Participation rights, notification, etc.
Shareholders who wish to attend the AGM must:
• be registered in the share register maintained by Euroclear Sverige AB (formerly: VPC AB) no later than April 21, 2009,
• notify the company of their intention to attend the AGM no later than 4 p.m. CET on April 21, 2009.

Shareholders must notify the company of their intention to attend the AGM in writing to Neonet AB (publ):
• by fax: +46 (0)8 10 40 84
• by e-mail: investor.relations@Neonet.com, or
• by post to Neonet AB (publ), “AGM registration,” Box 7545, SE-103 93 Stockholm, Sweden.

In connection with notification, shareholders must state their name, personal or corporate identity number, address, telephone number, shareholding and details of any advisors who will attend. Representatives of shareholders at the Annual General Meeting must be able to present the original version of a signed and dated power of attorney and, for those representing a legal entity, a verified copy of the registration certificate or corresponding document confirming authorization. The power of attorney may not be older than one year and must be sent to the company when notifying attendance. A form for the power of attorney will be provided on request and is also available on the company’s website, www.Neonet.com.

In order to be entitled to participate in the AGM, shareholders whose shareholding is registered in the name of a trustee must temporarily re-register their shares in their own name. Shareholders who require such re-registration should notify their trustee well in advance of April 21, 2009, when such re-registration must have been completed.

* Material shown:

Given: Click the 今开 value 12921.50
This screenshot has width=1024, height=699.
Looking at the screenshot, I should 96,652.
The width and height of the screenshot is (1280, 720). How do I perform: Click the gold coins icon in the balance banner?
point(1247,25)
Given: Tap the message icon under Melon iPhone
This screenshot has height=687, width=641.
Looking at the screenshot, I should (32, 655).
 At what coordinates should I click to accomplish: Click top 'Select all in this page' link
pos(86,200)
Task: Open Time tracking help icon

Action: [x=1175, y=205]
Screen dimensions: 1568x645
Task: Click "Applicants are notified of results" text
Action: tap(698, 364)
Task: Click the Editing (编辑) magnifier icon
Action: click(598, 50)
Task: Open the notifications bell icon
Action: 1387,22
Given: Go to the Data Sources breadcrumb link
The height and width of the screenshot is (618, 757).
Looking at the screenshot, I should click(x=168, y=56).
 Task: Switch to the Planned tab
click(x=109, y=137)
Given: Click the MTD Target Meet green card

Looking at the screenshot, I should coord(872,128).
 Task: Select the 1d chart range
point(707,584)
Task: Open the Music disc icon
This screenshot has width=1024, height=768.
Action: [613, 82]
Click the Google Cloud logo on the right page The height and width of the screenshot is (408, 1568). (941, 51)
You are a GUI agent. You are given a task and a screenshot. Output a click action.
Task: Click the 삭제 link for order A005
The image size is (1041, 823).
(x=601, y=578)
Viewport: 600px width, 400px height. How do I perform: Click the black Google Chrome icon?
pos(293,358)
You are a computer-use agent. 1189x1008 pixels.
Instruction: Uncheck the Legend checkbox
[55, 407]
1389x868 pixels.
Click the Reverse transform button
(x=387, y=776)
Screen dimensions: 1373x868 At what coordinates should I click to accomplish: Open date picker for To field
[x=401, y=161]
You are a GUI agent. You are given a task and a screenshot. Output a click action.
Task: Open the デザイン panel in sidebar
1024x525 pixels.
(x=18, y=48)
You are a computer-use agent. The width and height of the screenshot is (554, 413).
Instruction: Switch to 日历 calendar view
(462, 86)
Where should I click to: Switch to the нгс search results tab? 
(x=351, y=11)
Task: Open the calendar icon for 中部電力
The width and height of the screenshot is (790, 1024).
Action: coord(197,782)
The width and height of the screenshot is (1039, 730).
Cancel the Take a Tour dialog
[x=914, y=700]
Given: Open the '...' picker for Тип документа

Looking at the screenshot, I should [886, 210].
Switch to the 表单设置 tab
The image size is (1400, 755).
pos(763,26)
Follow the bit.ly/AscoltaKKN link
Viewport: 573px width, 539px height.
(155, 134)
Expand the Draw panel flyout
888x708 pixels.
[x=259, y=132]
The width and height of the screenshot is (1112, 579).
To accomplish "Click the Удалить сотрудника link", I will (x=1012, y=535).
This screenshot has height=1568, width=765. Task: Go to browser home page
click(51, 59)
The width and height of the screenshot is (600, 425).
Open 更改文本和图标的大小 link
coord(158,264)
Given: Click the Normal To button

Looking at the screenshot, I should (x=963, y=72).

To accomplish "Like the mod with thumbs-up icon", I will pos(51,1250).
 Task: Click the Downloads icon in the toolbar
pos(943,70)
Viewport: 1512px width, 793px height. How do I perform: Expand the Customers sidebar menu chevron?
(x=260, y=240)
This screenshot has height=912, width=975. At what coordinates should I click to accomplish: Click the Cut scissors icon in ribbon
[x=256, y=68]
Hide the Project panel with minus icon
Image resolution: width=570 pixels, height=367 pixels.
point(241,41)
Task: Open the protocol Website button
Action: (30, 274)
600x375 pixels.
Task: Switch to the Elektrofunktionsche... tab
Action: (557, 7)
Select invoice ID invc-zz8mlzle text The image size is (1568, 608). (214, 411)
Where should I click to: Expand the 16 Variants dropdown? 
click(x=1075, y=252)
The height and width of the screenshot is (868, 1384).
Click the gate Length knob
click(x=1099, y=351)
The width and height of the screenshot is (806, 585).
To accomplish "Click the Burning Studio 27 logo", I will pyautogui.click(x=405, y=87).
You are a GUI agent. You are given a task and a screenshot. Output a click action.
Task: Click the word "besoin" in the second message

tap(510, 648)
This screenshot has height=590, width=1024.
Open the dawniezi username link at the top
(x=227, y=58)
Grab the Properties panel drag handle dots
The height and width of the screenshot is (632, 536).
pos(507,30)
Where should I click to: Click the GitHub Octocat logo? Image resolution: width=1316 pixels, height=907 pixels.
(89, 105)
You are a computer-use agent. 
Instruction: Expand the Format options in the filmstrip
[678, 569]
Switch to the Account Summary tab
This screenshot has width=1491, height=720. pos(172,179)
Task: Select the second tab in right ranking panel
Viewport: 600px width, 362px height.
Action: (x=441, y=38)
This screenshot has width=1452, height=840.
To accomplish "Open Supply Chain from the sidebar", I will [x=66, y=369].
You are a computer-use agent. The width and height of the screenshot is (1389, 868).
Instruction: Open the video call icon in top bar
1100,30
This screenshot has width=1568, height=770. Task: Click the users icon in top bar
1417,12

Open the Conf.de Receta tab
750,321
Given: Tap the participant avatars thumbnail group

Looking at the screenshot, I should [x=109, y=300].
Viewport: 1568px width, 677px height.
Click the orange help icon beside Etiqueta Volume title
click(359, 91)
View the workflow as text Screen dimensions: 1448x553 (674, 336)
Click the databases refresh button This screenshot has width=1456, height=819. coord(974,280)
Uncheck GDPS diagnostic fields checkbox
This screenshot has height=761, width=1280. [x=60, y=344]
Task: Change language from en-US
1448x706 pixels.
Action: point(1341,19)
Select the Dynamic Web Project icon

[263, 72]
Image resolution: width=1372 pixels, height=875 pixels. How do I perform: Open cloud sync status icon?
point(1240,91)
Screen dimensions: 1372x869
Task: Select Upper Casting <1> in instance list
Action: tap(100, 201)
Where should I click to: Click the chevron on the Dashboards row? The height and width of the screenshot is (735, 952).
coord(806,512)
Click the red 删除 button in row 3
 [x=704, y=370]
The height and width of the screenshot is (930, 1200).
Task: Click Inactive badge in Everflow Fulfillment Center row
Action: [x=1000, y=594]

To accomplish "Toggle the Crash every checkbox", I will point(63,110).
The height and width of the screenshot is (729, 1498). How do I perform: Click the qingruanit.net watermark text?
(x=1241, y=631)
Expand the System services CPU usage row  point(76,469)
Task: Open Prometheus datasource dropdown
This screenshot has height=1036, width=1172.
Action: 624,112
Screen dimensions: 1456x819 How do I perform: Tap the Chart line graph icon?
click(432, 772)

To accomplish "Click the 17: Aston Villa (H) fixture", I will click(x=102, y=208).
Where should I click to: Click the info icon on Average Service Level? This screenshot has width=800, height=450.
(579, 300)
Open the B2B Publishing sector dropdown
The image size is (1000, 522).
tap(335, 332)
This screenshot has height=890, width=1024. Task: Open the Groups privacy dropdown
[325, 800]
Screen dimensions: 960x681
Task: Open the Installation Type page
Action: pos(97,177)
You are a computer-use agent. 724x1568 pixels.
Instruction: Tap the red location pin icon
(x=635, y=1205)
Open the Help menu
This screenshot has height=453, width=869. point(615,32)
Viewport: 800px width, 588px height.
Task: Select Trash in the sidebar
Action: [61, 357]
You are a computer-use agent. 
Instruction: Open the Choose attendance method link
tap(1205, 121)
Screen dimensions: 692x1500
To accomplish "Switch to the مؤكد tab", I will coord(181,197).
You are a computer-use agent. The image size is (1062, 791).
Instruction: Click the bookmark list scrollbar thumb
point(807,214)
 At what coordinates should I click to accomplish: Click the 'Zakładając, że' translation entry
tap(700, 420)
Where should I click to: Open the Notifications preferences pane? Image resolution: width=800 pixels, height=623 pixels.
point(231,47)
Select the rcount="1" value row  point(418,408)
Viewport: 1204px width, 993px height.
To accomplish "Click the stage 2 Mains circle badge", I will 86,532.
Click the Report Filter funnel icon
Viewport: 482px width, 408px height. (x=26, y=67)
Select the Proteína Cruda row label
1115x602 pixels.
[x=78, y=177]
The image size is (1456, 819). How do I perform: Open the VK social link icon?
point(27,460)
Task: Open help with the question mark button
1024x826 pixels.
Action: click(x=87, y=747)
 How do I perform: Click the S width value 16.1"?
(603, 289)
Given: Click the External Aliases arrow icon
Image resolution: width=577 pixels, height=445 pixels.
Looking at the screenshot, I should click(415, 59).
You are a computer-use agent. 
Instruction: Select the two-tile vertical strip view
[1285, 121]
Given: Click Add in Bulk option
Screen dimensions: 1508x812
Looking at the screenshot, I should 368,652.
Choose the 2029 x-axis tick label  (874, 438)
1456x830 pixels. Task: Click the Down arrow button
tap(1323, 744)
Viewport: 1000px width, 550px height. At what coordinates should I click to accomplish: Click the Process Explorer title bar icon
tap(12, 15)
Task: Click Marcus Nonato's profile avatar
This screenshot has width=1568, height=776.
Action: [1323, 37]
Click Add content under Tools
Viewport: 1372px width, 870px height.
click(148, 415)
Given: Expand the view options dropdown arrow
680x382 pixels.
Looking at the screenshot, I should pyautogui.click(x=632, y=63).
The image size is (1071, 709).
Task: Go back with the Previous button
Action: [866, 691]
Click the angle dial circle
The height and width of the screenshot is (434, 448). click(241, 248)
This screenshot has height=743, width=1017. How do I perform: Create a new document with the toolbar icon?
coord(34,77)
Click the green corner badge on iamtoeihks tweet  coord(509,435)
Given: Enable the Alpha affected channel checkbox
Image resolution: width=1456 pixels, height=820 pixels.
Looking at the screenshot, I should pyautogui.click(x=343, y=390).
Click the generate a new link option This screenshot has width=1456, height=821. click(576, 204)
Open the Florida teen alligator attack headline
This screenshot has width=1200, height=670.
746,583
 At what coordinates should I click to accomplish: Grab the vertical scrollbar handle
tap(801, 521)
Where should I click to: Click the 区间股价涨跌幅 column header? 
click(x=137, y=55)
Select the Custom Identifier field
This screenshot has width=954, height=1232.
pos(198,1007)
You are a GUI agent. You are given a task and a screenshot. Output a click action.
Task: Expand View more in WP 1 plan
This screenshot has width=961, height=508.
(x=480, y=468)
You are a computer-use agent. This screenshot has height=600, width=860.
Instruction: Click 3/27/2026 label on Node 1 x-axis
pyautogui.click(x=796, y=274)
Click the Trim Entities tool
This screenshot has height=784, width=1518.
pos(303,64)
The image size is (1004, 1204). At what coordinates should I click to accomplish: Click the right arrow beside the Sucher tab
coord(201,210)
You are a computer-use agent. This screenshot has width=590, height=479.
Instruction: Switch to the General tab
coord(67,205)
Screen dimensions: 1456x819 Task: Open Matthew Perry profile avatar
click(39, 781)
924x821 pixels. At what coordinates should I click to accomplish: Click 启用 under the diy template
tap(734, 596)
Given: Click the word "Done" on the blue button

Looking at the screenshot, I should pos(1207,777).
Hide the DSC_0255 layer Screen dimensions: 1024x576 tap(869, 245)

* To be done:
• A. According to the AGM participation notice, what is the maximum age of a power of attorney?
• B. Reproduce the part of the AGM participation notice that begins at the words "Participation rights, notification, etc." and ends after the words "93 Stockholm, Sweden.".

* Exercise responses:
• A. It may not be older than one year.

• B.
Participation rights, notification, etc.
Shareholders who wish to attend the AGM must:
• be registered in the share register maintained by Euroclear Sverige AB (formerly: VPC AB) no later than April 21, 2009,
• notify the company of their intention to attend the AGM no later than 4 p.m. CET on April 21, 2009.

Shareholders must notify the company of their intention to attend the AGM in writing to Neonet AB (publ):
• by fax: +46 (0)8 10 40 84
• by e-mail: investor.relations@Neonet.com, or
• by post to Neonet AB (publ), “AGM registration,” Box 7545, SE-103 93 Stockholm, Sweden.